Alle drei Arten sind Unterbrechungen, in denen etwas fraglich wird. Die Reihenfolge ist dabei
nicht beliebig. Das Vermissen geht dem Überraschtwerden voraus, da das Vermissen „den
»horizontalen« Spielraum“ erschließt, „innerhalb dessen Überraschendes das Dasein überfallen
kann.“ (355) Desweiteren geht das Überraschtwerden der Ungeeignetheit voraus. (356) Der Grund
hierfür wird verständlich unter der Perspektive des Buches, welches über die Idee einer
Fundamentalontologie eine Struktur entwirft wie Neues oder Anderes in der Welt erscheinen kann,
selbst aber auf strukturelle Ebene solche Kategorien fern hält.
So führt das Vermissen das (gegenwärtige) Ungewärtig-sein eines Zeugs im Zeugganzen ein,
welches die Voraussetzung dafür ist, dass Unbekanntes als Verschärfung des Ungewärtigen
überhaupt erst als überraschend wahrgenommen werden kann. Und so ruht dann auch das
Ungeeignete auf der Überraschung. Das umsichtige Besorgen kann nun forstschreiten.
Kritik
Die große Stärke einer solchen Analyse liegt meiner Meinung vor allem darin, alles Esoterische in
der Philosophie zu verbannen.
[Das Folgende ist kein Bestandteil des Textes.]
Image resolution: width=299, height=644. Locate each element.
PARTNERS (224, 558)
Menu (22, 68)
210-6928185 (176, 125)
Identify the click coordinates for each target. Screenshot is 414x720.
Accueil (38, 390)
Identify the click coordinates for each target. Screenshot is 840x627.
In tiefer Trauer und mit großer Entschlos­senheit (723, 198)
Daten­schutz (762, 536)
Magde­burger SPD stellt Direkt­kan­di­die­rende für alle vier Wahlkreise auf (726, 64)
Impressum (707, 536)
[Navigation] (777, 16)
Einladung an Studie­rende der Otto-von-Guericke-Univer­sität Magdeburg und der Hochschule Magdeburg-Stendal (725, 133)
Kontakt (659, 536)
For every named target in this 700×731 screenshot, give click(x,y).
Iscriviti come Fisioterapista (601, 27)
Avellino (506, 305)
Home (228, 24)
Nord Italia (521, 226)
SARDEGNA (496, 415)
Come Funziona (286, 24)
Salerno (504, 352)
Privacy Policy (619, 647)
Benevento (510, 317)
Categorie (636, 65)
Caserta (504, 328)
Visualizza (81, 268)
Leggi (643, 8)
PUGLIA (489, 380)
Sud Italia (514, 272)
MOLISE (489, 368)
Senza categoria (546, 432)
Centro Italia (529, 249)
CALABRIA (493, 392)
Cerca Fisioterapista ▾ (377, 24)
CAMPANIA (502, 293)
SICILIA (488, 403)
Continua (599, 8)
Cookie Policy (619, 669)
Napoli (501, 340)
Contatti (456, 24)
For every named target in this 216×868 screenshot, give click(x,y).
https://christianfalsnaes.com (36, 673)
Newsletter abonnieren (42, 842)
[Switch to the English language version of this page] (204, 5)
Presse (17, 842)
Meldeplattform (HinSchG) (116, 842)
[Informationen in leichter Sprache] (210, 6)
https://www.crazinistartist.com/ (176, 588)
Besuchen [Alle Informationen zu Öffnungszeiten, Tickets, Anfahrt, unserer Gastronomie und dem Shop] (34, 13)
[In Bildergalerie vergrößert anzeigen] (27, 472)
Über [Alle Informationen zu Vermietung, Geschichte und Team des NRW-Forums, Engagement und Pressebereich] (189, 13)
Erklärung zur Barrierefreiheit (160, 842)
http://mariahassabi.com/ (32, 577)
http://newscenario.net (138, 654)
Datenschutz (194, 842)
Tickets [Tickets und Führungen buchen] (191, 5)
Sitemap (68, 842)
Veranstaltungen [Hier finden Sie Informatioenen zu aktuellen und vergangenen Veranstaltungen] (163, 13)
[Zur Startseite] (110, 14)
Dadurch dass Welt in einer Erschlossenheit durch das Zuhandene
gründet, ist sie prinzipiell erforschbar ohne dogmatische Grenzen zu ziehen. Das Auseinanderhalten
des Seins und des Seinenden eröffnet ethische Fragestellungen, die ihre Verantwortung nicht auf
eine Struktur außerhalb ihrer selbst dogmatisch zu beziehen sucht. Weil Heidegger sich im
Zusammenhang mit der Frage: wie so etwas wie Welt überhaupt möglich ist, nur auf das
Zuhandene bezieht, bleibt die Idee einer „Schöpfung“ unberührt, die gerade darin ihren Sinn haben
könnte über das Zuhandene hinaus zu gehen, ohne sie zu falsifizieren.
Kritisiert werden müsste meiner Meinung nach nur, wenn über die Welt nicht hinausgedacht
werden dürfte noch müsste. Wäre dem so, dann müsste danach gefragt werden, wie es denn denkbar
ist, dass eine Strukturbeschreibung seine Unterbrechung ausschließt. Anders gesagt: Die
Verbindung zwischen Phänomenologie und Hermeneutik, kann diese die Idee der Schöpfung
erreichen? Und hier ist vor allem danach zu fragen, wie eine Idee im Denken Heideggers seinen
Raum findet.
Ganz in dieser Linie erscheint die Vorschaltung des Vermissens und des Überraschtwerdens vor die
Ungeeignetheit eines Zeugs für „Welt“ besonders ertragreich. Darüberhinaus, dass alle drei
Beschreibungen Unterbrechungen sind und damit „Welt“ nicht als etwas selbstverständliches gelten
kann, zeigt die Analyse, dass die Wahrnehmung eines Zeugs als ungeeignet nicht etwa das
objektive Ergebnis eines objektiven Zwecks, sondern kontextabhängig ist. Ein so gewonnener
Weltbegriff ist kritisch und tritt aller bestes Erbe an.
Der letzte Punkt, den ich noch nennen möchte, macht sich an der zeitlichen Interpretation des
Besorgens fest. Durch die zeitliche Interpretation versucht Heidegger eine polaren Unterscheidung
zwischen aktiv und passiv gerade zu umgehen. Das Besorgen darf nicht als Aktivität gedeutet
werden. Dadurch wird die volle Bandbreite des Daseins wenigstens prinzipiell ermöglicht, so dass
auch Welt nicht als etwas dem Dasein gegenüber tritt, dass in einem Gegenüber dämonisch zu
werden droht. Wie die Transzendenz der Welt in einem solchen Gebäude gewahrt wird, muss sich
dann noch zeigen. Eins ist aber sicher, Transzendenz kann nicht „unerforschlich“ bedeuten.